> _What the task requires_: Where in the records does the word "next" occur? Copy each line in which it does.

══ Data listing ══

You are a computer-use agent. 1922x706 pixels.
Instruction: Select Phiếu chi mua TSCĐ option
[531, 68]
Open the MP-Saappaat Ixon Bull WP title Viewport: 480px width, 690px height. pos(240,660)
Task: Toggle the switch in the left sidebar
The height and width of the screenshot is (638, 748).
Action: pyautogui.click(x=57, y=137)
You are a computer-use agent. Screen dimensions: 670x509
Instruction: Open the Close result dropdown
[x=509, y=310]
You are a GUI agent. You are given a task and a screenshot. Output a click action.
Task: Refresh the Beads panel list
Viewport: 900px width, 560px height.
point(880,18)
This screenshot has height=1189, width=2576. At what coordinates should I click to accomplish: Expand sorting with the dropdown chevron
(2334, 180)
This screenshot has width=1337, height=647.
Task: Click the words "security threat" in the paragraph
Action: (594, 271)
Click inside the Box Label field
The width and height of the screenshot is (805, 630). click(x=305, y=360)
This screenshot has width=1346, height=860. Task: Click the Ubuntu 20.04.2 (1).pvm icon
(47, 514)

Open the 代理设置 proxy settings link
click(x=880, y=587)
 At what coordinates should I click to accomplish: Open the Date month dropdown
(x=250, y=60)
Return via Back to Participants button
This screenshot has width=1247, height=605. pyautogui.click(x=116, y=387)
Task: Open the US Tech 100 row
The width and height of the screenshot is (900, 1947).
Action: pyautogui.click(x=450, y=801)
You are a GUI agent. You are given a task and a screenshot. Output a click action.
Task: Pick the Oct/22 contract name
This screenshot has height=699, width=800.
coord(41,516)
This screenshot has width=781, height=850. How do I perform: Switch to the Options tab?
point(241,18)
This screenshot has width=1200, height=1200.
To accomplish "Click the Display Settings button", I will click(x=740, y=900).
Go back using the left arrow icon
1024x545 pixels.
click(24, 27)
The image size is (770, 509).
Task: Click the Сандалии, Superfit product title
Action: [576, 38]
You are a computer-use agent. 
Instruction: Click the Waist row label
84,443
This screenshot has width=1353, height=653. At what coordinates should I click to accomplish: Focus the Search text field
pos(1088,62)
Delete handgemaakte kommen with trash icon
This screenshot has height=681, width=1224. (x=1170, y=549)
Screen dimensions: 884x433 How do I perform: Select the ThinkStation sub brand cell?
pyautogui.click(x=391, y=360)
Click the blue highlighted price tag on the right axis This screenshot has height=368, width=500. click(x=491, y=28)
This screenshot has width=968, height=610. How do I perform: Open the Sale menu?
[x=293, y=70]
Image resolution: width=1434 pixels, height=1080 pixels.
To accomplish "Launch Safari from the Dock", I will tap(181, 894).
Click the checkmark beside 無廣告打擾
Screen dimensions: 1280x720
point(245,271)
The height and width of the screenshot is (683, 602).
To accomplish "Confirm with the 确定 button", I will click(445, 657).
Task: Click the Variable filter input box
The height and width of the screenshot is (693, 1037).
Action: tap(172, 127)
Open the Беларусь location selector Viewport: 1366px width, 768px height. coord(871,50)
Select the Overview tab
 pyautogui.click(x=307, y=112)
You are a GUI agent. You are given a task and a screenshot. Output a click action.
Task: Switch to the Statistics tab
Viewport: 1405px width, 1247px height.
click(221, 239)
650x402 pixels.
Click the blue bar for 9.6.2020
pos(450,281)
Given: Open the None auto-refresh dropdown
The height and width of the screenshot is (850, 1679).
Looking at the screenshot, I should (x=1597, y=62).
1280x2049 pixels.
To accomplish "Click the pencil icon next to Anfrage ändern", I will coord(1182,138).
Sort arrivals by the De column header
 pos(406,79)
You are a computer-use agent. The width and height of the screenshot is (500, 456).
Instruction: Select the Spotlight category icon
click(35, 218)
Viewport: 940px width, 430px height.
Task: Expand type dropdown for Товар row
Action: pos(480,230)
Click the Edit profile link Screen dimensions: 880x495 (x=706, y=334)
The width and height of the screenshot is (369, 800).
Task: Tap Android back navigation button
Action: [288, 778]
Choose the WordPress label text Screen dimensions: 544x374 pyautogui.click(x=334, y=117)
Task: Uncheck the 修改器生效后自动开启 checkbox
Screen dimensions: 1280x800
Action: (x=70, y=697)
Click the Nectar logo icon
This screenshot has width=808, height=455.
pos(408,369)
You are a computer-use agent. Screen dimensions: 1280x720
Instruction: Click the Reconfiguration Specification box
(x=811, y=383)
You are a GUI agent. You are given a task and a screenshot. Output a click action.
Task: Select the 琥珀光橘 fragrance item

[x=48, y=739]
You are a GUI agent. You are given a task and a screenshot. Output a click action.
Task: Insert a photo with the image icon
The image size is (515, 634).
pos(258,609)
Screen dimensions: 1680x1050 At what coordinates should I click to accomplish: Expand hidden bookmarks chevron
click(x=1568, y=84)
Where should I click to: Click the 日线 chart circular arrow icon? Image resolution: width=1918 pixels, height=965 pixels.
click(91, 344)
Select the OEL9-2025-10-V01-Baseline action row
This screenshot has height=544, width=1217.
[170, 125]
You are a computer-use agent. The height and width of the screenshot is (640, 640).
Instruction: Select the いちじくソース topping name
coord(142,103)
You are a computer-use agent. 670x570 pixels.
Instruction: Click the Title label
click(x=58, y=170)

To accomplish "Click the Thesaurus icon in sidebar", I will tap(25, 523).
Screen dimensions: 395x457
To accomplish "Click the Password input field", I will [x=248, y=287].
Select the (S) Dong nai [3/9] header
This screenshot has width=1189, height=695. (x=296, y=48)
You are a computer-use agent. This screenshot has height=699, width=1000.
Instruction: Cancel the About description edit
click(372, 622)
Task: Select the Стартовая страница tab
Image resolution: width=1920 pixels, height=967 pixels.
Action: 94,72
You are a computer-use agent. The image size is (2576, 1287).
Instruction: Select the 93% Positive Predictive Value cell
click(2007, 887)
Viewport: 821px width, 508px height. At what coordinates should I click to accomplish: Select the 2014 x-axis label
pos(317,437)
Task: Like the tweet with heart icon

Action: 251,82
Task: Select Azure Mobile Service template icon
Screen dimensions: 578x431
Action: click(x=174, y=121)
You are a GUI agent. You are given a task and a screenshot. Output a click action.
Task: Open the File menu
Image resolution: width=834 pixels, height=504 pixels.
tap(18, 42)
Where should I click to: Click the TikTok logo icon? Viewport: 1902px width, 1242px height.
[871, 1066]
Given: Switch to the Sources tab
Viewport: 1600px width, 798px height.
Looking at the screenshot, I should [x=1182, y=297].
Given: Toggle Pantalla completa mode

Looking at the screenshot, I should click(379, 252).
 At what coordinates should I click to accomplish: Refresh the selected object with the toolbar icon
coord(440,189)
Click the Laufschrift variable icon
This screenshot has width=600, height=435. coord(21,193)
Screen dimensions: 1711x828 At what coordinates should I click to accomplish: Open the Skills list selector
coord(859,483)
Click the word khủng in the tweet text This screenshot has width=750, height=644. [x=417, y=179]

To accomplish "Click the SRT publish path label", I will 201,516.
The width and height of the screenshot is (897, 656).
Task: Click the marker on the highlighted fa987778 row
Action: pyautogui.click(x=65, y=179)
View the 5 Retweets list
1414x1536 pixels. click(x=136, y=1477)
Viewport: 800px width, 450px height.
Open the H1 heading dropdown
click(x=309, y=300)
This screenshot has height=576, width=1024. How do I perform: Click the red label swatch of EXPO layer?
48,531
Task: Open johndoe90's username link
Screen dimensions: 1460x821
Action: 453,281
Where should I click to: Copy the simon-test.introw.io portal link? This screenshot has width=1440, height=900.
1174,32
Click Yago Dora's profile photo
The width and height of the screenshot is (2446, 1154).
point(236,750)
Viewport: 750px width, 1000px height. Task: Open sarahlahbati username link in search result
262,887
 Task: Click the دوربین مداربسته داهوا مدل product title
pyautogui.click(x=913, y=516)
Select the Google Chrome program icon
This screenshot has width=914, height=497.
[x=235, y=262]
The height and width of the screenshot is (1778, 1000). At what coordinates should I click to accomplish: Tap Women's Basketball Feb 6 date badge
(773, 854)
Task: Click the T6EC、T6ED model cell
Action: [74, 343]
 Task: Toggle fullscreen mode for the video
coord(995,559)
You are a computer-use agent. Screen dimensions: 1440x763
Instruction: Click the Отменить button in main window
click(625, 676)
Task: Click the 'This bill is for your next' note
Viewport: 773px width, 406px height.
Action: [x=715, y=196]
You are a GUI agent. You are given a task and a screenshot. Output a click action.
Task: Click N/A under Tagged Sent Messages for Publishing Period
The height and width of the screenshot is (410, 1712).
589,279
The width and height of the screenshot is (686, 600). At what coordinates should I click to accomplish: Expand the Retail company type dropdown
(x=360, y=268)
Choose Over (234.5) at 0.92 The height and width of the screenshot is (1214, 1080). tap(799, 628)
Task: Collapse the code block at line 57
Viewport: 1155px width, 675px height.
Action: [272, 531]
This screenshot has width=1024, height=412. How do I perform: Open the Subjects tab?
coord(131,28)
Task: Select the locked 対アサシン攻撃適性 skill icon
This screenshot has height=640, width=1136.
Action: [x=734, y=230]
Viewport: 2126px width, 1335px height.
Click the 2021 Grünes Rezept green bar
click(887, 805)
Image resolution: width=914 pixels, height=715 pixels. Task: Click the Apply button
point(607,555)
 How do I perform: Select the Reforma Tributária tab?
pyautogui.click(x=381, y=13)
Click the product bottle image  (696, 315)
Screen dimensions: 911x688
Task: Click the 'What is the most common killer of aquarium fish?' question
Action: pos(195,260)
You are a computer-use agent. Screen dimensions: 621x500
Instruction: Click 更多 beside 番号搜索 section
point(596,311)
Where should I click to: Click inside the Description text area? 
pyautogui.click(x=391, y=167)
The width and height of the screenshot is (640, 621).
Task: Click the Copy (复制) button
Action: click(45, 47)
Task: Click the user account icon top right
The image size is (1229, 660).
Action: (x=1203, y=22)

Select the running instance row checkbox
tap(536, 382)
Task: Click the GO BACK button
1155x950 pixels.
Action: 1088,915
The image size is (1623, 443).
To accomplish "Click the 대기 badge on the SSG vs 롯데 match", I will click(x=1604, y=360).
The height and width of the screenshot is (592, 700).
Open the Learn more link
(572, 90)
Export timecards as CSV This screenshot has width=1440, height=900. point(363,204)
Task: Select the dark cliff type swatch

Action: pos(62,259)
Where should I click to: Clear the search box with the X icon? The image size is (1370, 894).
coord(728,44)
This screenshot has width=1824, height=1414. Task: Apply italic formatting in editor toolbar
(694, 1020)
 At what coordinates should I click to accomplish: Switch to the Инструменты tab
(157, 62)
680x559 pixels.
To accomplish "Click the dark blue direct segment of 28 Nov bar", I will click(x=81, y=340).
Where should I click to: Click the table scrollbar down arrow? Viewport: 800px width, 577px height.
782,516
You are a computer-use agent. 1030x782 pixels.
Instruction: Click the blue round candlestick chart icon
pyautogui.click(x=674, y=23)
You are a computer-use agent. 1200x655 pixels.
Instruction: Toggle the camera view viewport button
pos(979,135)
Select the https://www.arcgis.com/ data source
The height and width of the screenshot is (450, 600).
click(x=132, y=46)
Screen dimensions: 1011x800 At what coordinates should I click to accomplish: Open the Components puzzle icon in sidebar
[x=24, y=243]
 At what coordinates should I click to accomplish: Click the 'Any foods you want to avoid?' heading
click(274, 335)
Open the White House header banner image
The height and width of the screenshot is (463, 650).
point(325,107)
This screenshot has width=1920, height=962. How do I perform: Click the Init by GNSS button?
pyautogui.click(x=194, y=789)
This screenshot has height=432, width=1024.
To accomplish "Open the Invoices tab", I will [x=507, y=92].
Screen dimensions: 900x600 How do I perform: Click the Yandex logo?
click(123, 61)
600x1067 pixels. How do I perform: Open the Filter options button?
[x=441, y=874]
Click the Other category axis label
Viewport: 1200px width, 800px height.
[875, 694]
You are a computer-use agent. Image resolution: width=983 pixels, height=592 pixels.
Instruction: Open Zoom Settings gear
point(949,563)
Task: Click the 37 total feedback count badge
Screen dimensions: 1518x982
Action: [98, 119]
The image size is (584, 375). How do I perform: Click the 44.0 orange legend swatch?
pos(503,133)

═══

> _Task output_:
To accomplish "Click the pencil icon next to Anfrage ändern", I will coord(1182,138).
Task: Click the 'This bill is for your next' note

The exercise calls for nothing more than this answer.